Between songs Wilson spoke about his album “Mohawk” and the open secrets he had uncovered about his past. Those stories are fleshed out in more detail in Wilson’s autobiography, Beautiful Scars: Steeltown Secrets, Mohawk Skywalkers, and the Road Home, published in 2017 by Doubleday Canada. I’ve only recently come around to reading it, and I am glad I did.
Wilson’s book contains the sorts of stories one might expect in a rock ‘n’ roll autobiography. He tells us of how he was first turned on by music, formed his first band, and found meaning in performing songs of his own. There are also in these pages stories of drugs, dissipation, and addiction. But there is also here a family story, a moving and at times beautifully written tale of identity, rediscovery, redemption and grace.

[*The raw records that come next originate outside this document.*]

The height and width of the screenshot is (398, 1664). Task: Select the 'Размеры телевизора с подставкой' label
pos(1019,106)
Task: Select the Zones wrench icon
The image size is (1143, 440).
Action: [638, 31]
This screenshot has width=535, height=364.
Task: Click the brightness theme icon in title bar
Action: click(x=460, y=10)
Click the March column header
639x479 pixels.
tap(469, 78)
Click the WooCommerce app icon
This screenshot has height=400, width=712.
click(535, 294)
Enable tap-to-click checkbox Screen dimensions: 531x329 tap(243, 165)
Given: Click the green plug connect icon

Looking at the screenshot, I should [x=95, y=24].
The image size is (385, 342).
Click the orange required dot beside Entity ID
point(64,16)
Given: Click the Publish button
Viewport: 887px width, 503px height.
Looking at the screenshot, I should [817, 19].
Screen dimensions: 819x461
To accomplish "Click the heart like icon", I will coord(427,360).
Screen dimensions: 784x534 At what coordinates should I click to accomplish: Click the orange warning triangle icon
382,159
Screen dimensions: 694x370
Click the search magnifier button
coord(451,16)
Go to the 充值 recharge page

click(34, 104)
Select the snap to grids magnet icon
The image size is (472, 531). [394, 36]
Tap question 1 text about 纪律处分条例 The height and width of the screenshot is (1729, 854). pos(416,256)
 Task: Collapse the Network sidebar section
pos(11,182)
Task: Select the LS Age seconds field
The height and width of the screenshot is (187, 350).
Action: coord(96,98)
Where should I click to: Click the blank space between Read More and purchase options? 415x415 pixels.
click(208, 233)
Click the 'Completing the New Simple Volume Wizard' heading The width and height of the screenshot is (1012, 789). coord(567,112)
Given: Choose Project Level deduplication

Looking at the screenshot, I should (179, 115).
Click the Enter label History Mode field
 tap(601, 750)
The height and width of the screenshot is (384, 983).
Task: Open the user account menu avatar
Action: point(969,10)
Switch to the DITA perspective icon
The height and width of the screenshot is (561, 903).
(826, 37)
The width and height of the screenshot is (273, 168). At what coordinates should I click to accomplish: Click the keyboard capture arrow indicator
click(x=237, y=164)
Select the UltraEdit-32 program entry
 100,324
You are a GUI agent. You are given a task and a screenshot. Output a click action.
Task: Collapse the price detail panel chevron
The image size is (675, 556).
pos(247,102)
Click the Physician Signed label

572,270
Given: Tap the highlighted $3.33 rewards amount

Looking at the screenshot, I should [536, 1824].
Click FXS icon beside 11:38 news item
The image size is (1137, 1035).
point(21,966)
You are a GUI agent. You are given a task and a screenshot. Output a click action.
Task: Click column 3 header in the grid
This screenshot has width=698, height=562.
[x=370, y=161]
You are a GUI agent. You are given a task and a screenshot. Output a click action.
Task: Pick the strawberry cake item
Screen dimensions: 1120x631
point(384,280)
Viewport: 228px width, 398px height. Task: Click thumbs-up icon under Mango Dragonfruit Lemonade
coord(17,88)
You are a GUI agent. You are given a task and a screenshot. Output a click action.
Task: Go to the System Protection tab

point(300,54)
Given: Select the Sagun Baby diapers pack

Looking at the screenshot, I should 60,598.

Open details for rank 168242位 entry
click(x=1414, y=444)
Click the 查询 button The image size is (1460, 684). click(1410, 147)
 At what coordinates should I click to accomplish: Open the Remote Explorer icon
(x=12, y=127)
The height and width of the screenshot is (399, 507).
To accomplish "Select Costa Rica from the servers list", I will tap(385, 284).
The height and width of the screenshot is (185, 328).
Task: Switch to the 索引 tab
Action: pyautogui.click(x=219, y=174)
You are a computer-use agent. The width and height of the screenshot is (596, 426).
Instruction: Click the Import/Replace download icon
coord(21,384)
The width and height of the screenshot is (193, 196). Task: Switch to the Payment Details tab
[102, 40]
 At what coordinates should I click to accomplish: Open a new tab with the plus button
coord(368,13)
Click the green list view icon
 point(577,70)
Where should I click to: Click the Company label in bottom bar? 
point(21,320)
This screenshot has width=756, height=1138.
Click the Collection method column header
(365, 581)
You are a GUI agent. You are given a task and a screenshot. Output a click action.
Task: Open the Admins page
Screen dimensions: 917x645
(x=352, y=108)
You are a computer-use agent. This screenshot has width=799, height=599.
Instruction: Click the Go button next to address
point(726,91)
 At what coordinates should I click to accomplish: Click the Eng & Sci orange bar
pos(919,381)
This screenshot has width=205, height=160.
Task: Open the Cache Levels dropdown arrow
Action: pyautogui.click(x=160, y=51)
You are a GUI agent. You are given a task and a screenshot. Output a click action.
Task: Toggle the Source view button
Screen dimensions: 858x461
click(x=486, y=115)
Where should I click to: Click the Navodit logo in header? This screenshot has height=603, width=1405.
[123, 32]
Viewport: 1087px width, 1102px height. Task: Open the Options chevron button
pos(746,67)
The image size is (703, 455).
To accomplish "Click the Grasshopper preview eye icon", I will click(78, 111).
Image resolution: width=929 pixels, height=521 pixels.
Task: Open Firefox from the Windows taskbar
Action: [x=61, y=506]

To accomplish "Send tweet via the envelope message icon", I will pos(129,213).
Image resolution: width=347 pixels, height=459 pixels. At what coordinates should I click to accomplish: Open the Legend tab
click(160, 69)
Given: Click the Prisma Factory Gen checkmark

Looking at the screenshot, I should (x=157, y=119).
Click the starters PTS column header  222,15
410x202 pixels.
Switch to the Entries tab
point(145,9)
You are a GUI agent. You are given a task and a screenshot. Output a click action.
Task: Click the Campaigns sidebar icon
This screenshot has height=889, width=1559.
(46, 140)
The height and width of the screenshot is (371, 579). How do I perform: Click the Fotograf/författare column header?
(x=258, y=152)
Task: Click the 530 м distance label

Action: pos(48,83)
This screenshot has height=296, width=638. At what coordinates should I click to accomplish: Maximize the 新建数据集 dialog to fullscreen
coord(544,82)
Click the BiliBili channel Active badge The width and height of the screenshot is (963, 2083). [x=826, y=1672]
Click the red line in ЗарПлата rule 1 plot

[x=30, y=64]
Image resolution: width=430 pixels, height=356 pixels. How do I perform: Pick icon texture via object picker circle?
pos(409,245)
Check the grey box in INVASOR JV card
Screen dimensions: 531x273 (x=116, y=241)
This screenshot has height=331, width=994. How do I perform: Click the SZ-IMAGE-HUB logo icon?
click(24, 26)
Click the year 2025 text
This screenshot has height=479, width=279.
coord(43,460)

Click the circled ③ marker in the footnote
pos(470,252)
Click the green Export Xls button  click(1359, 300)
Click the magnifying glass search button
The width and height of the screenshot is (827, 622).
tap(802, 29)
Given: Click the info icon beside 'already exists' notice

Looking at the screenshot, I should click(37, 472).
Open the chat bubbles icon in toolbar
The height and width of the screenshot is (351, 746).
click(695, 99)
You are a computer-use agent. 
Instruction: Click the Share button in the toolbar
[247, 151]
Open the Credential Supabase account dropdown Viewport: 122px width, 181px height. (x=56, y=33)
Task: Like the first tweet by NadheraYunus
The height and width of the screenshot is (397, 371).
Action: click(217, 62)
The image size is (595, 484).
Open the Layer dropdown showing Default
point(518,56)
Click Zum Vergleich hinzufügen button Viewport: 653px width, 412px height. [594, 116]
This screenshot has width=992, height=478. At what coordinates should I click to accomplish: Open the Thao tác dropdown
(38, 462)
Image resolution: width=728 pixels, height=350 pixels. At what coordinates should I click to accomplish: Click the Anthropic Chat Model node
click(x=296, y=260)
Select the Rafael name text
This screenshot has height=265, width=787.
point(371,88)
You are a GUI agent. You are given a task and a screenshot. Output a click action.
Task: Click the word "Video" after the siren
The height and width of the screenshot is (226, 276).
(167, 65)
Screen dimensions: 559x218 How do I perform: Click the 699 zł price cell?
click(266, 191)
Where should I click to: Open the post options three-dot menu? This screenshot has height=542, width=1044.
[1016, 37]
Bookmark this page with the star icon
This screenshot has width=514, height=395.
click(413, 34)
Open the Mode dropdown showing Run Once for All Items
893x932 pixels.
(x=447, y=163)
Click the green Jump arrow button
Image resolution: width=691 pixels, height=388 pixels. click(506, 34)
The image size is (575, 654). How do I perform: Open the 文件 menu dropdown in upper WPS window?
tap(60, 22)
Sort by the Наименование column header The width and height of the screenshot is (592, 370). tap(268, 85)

He was raised by George and Bunny Wilson in Hamilton, Ontario. He did not look like his parents and they were much older than the parents of his peers. He was adopted, taken in. His biological mother, Janie Lazare, was from a Catholic Mohawk family from Kahnawake. She accompanied a high steel worker from the reserve to New York City, unaware that he was already a married man. She return home pregnant, and made her way in the world as best she could in Toronto and Hamilton. It turned out hat the man she accompanied to the City was not Wilson’s father. Wilson learned later that his real father was a Mohawk named Louis Beauvais. None of that helped Janie. She tried to find an adoptive family for the child but ended up handing him off to Bunny and George, who Wilson says did the best they could. Janie stayed present in his life. “She was always around,” Wilson writes. Janie was Bunny’s sidekick. “She always stood a few feet behind Bunny. Bunny would say her piece and then Janie might respond with a laugh or a head shake or sometimes a few words, words that were often lost in the crowd of conversation buzzing around us.” Janie’s voice, Wilson remembers, was seldom heard, and “there’s plenty of heartbreak in a voice that rarely gets heard.”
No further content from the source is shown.